It would be a hopeless thing for a man to go to Hong Kong in search of employment. The banking and shipping houses, controlled by Europeans, certainly employ numbers of men, but they are brought from England under three and five years’ contracts. When a vacancy occurs from a death, or a transfer, the business house immediately consults its representatives in London, where another man signs an agreement, and comes out to Hong Kong to work.
One day I went up to Victoria Peak, named in honor of the Queen. It is said to be 1,800 feet high, the highest point on the island. An elevated tramway is built from the town to Victoria Gap, 1,100 feet above the sea. It was opened in 1887. Before that time people were carried up in sedans.
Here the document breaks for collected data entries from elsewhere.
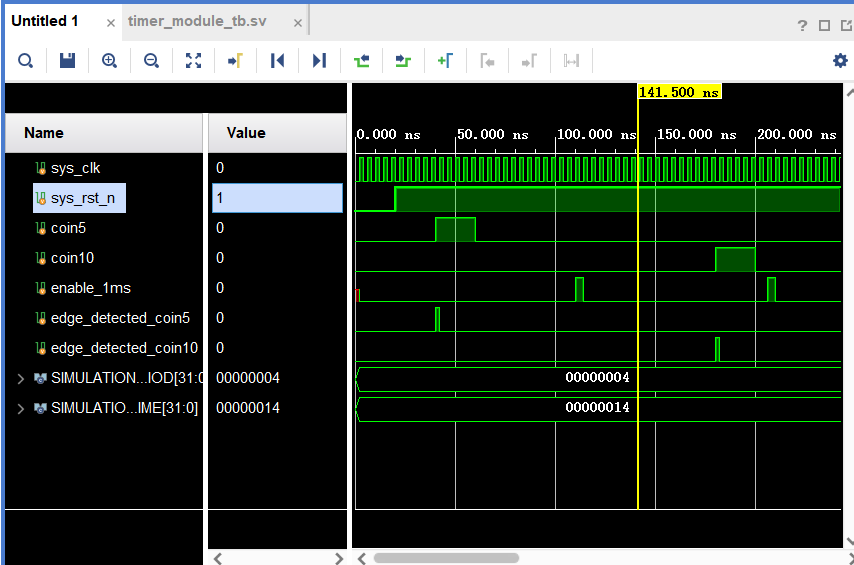The image size is (854, 565).
Task: Go to cursor button in toolbar
Action: [235, 61]
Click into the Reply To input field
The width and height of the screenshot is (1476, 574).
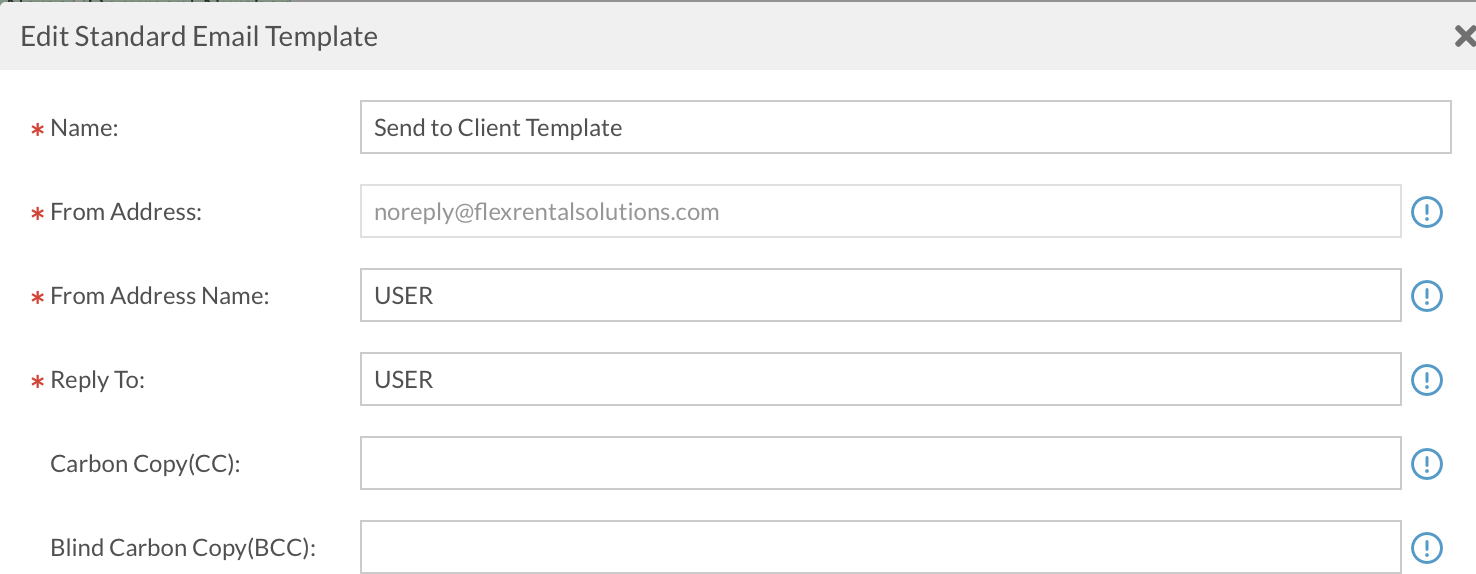coord(880,380)
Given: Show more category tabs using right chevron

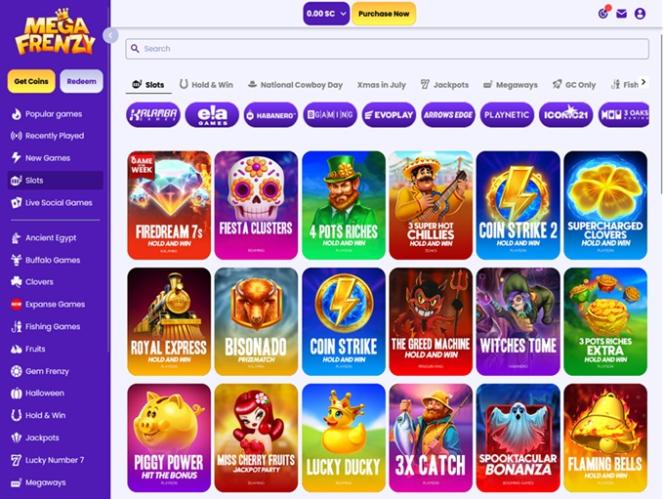Looking at the screenshot, I should pyautogui.click(x=643, y=82).
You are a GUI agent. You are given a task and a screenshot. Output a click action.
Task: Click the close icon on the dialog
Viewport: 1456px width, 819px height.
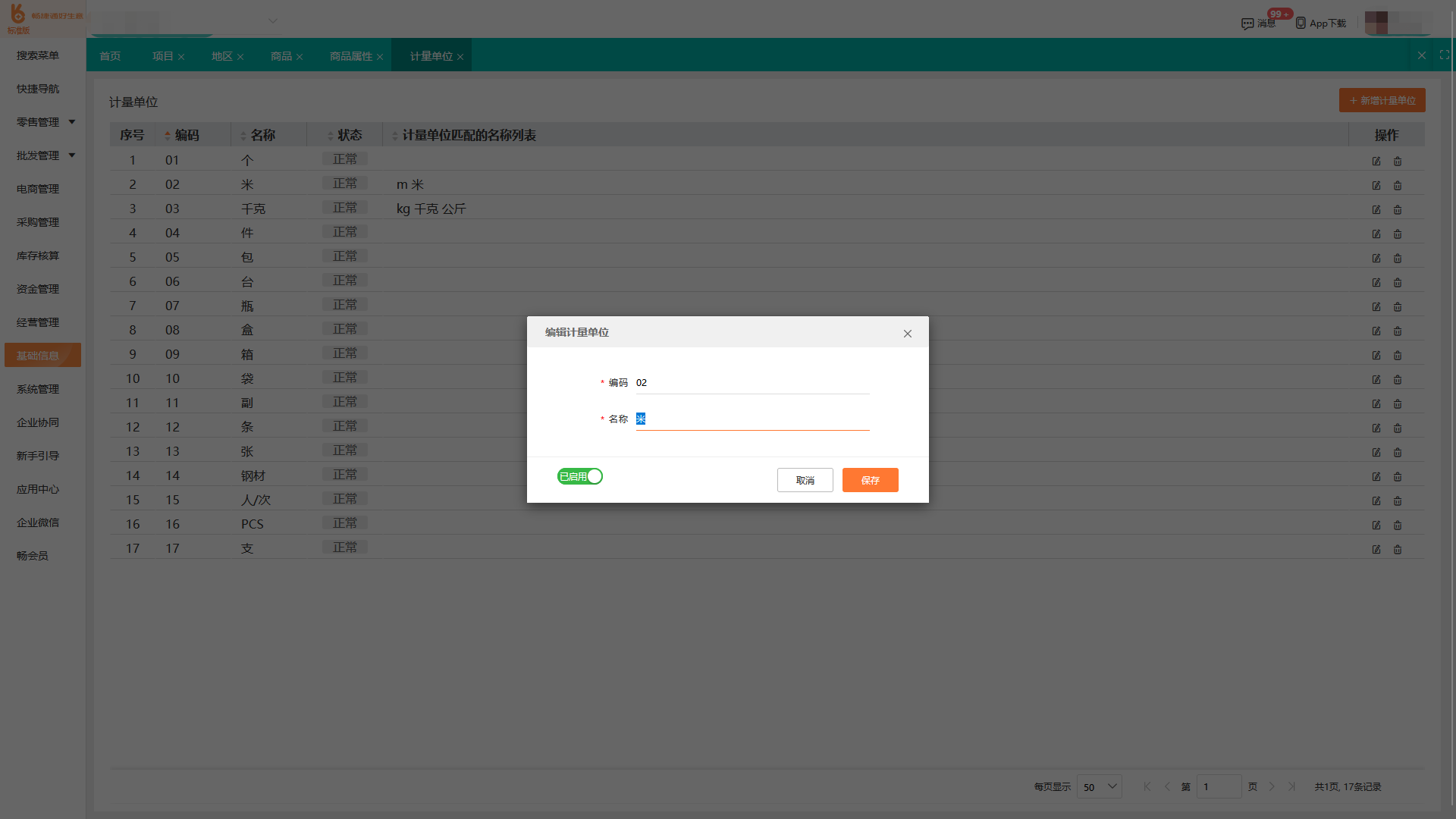coord(908,333)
The first year after its completion 148,344 passengers were carried up the mountain side. The fare is thirty cents up and fifteen cents down. During the summer months Hong Kong is so hot that those who are in a position to do so seek the mountain top, where a breeze lives all the year round. Level places for buildings are obtained by blasting, and every brick, stone, and bit of household furniture is carried by coolies from the town up to the height of 1,600 feet.
At the Gap we secured sedan chairs, and were carried to the Hotel Craigiburn, which is managed by a colored man. The hotel-Oriental in style-is very liberally patronized by the citizens of Hong Kong, as well as visitors. After the proprietor had shown us over the hotel and given us a dinner that could not be surpassed we were carried to Victoria Peak. It required three men to a chair ascending the peak. At the Umbrella Seat, merely a bench with a peaked roof, everybody stops long enough to allow the coolies to rest, then we continue on our way, passing sight-seers and nurses with children. After a while they stop again, and we travel on foot to the signal station.
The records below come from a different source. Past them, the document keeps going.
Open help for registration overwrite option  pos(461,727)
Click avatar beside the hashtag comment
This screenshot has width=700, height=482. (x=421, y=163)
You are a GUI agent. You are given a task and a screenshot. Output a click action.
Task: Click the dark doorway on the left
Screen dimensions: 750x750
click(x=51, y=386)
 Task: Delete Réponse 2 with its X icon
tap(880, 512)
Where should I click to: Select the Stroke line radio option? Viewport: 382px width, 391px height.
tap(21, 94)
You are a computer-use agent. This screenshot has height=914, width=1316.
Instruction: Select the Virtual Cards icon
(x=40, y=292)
The view is superb. The bay, in a breastwork of mountains, lies calm and serene, dotted with hundreds of ships that seem like tiny toys. The palatial white houses come half way up the mountain side, beginning at the edge of the glassy bay. Every house we notice has a tennis-court blasted out of the mountain side. They say that after night the view from the peak is unsurpassed. One seems to be suspended between two heavens. Every one of the several thousand boats and sampans carries a light after dark. This, with the lights on the roads and in the houses, seems to be a sky more filled with stars than the one above.
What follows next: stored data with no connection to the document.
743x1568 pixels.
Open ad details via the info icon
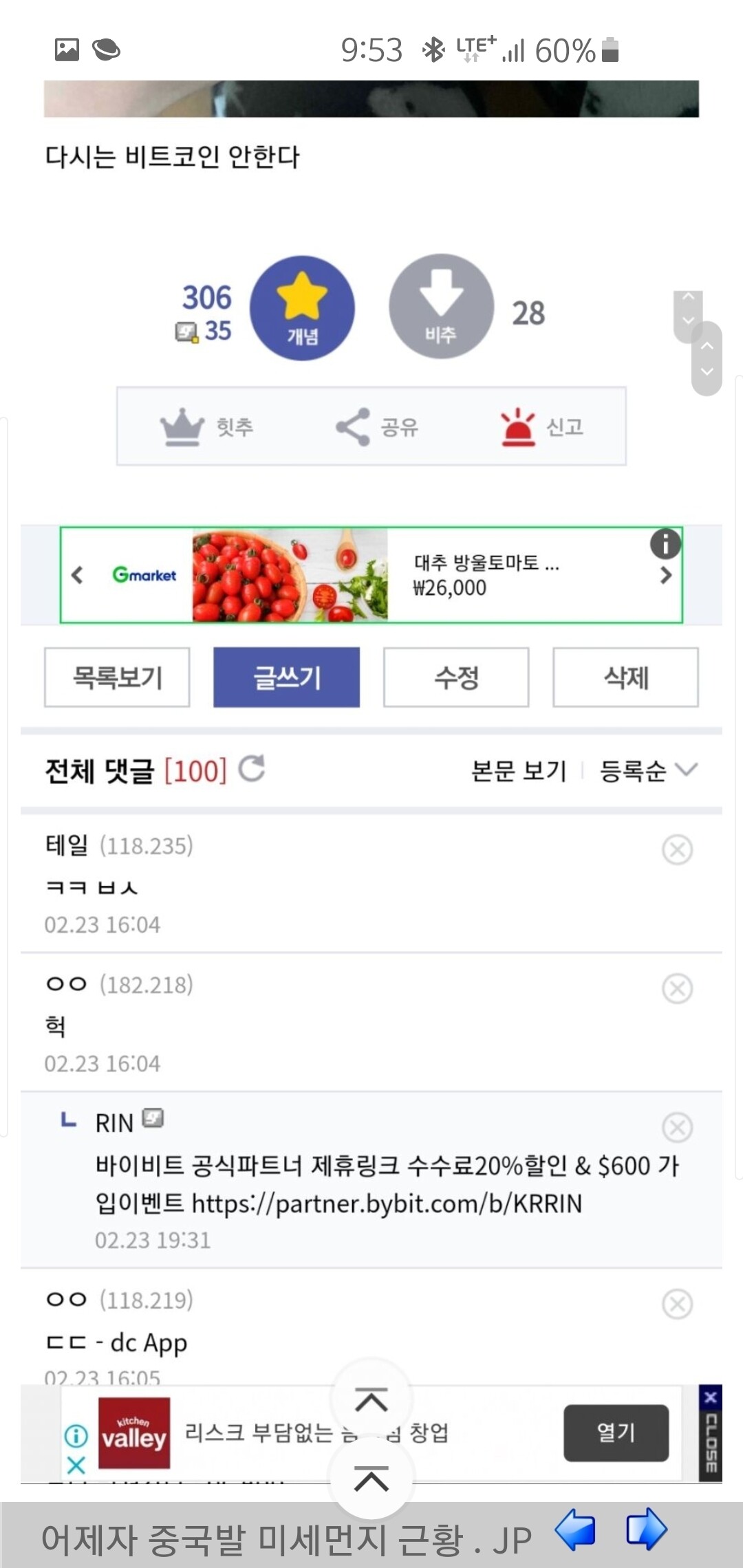pos(665,543)
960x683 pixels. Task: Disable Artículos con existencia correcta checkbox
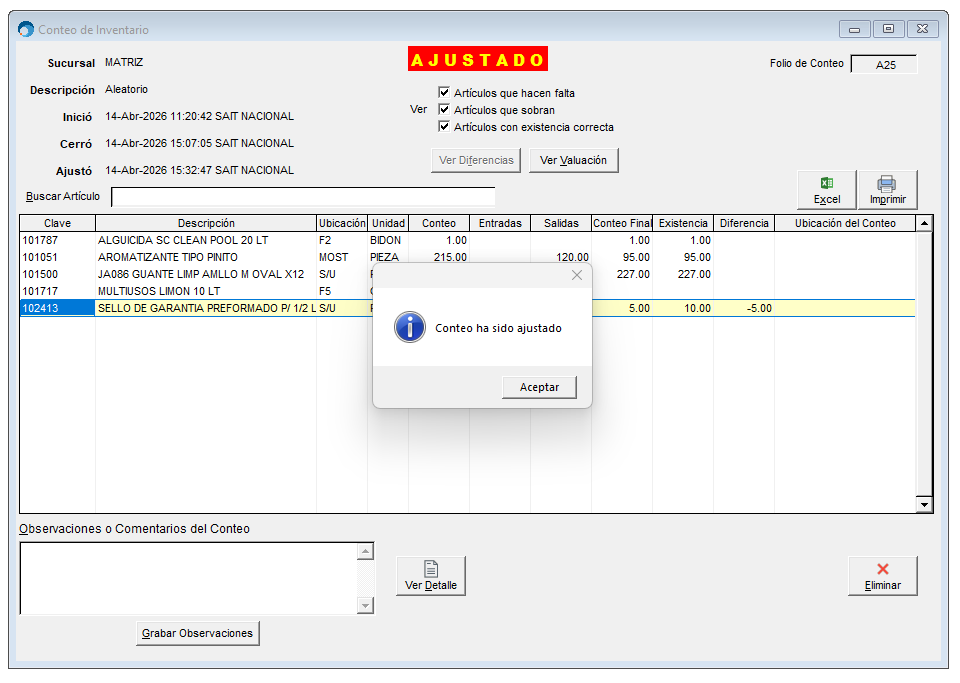[x=444, y=127]
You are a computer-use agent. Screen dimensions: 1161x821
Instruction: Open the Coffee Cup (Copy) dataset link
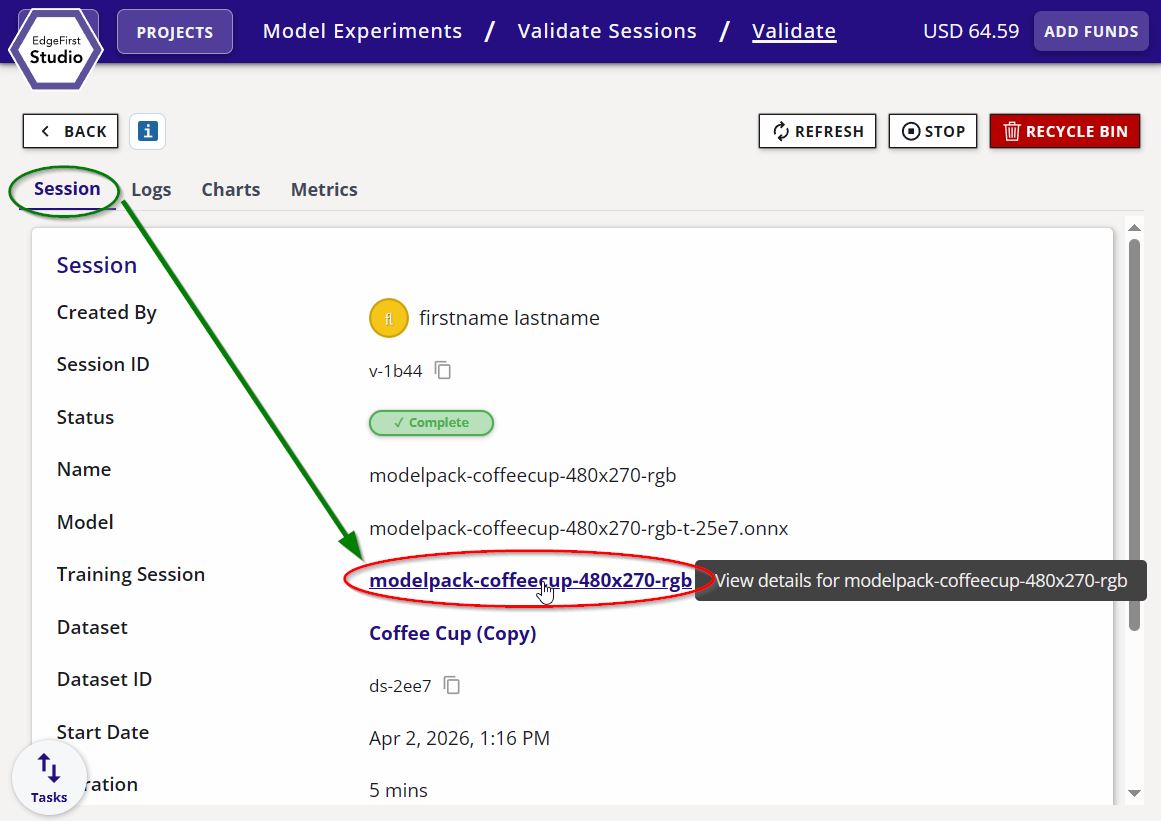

Early one morning a gentleman, who was the proud possessor of a team of ponies, the finest in Hong Kong, called at the hotel to take me for a drive. In a low, easy phaeton behind the spirited ponies that seem like playthings in their smallness but giants in their strength, we whirled along through the town and were soon on the road edging the bay. We had a good view of the beautiful dry dock on the other side, which is constructed entirely of granite and is said to be of such size that it can take in the largest vessels afloat. I thought there were other things more interesting, so I refused to go over to it.